▸ **TO-DO LIST**:
1. Answer these questions using the worked solution, and mark each answer with the same letter as its question.
(a) Which exercise numbers do the instructions cover?
(b) Reading top to bottom, what are the entries of the constant matrix B?
(c) What separates A from B in the augmented matrix?
2. Decide whether each statement below agrees with the worked solution. Give yes or no for each one, and support it with the deciding words from the worked solution, quoted exactly.
(a) The variable matrix X is a row matrix.
(b) Part (b) of the exercise calls for Gauss-Jordan elimination on the augmented matrix.
(c) The constant matrix B holds the constant terms from the left side of each equation.

▸ **PROVIDED PASSAGE**:
Question

In Exercises 57-64, (a) write the system of linear equations as a matrix equation, $$AX\ =\ B$$, and (b) use Gauss-Jordan elimination on the augmented matrix $$[A\ \vdots\ B]$$ to solve for the matrix $$X$$. $$\begin{cases} x_1 - 5x_2 + 2x_3= -20 \\ -3x_1 + x_2 - x_3 = 8 \\ -2x_2 + 5x_3 = -16 \end{cases}$$

Answer

## Question1.a:

**step1 Identify the Coefficient Matrix A**

The coefficient matrix A is formed by arranging the coefficients of the variables ($$x_1$$, $$x_2$$, $$x_3$$) from each equation into rows and columns.

$$ A = \begin{pmatrix} 1 & -5 & 2 \\ -3 & 1 & -1 \\ 0 & -2 & 5 \end{pmatrix} $$

**step2 Identify the Variable Matrix X**

The variable matrix X is a column matrix containing the unknown variables in the order they appear in the equations.

$$ X = \begin{pmatrix} x_1 \\ x_2 \\ x_3 \end{pmatrix} $$

**step3 Identify the Constant Matrix B**

The constant matrix B is a column matrix containing the constant terms on the right side of each equation.

$$ B = \begin{pmatrix} -20 \\ 8 \\ -16 \end{pmatrix} $$

**step4 Write the Matrix Equation AX = B**

Combine the identified matrices A, X, and B to form the matrix equation $$AX = B$$, which represents the given system of linear equations.

$$ \begin{pmatrix} 1 & -5 & 2 \\ -3 & 1 & -1 \\ 0 & -2 & 5 \end{pmatrix} \begin{pmatrix} x_1 \\ x_2 \\ x_3 \end{pmatrix} = \begin{pmatrix} -20 \\ 8 \\ -16 \end{pmatrix} $$

## Question1.b:

**step1 Form the Augmented Matrix**

To prepare for Gauss-Jordan elimination, construct the augmented matrix by combining the coefficient matrix A with the constant matrix B, separated by a vertical dotted line.

▸ **DATASET ROWS**:

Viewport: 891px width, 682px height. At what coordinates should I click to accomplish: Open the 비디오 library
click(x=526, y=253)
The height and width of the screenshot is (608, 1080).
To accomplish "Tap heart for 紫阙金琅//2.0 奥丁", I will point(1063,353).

---

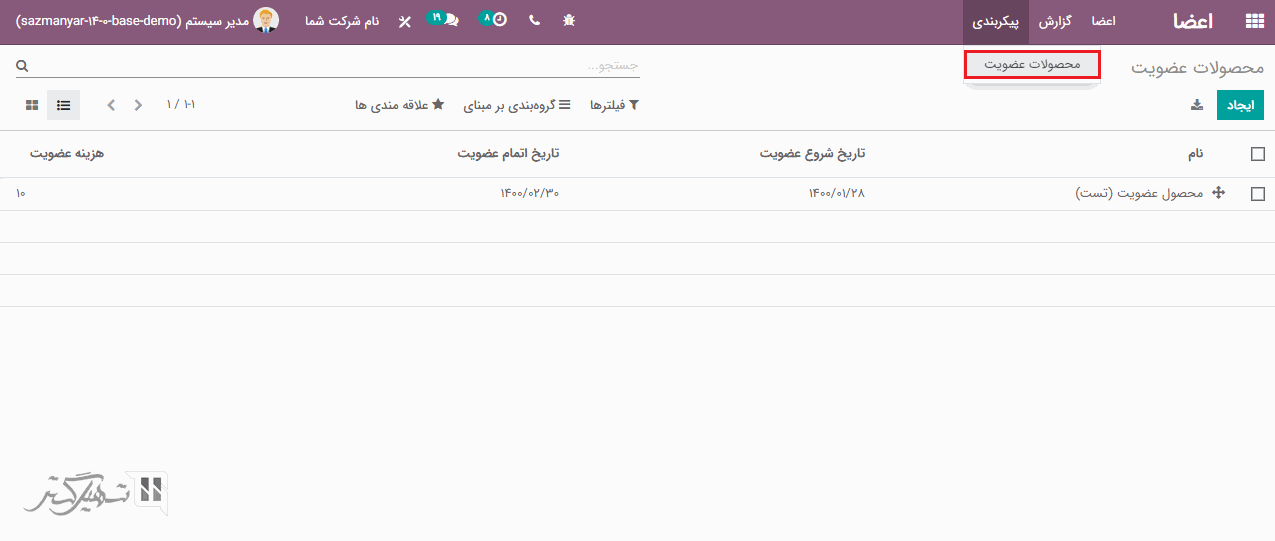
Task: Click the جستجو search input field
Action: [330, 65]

---

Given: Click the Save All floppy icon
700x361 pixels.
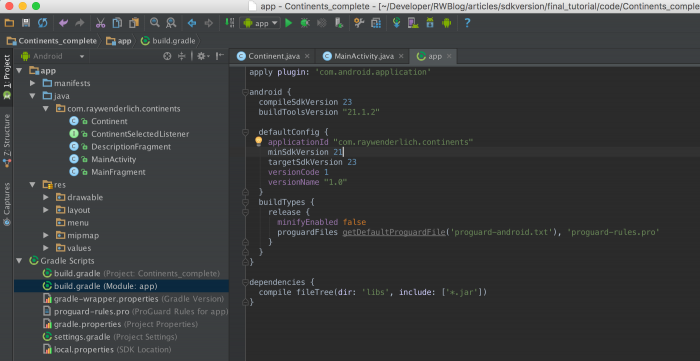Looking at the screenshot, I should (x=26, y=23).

▸ **ANSWERS FOR THE TASKS**:
1.
(a) Exercises 57-64
(b) -20, 8, -16
(c) A vertical dotted line

2.
(a) No: "The variable matrix X is a column matrix containing the unknown variables in the order they appear in the equations."
(b) Yes: "use Gauss-Jordan elimination on the augmented matrix"
(c) No: "containing the constant terms on the right side of each equation."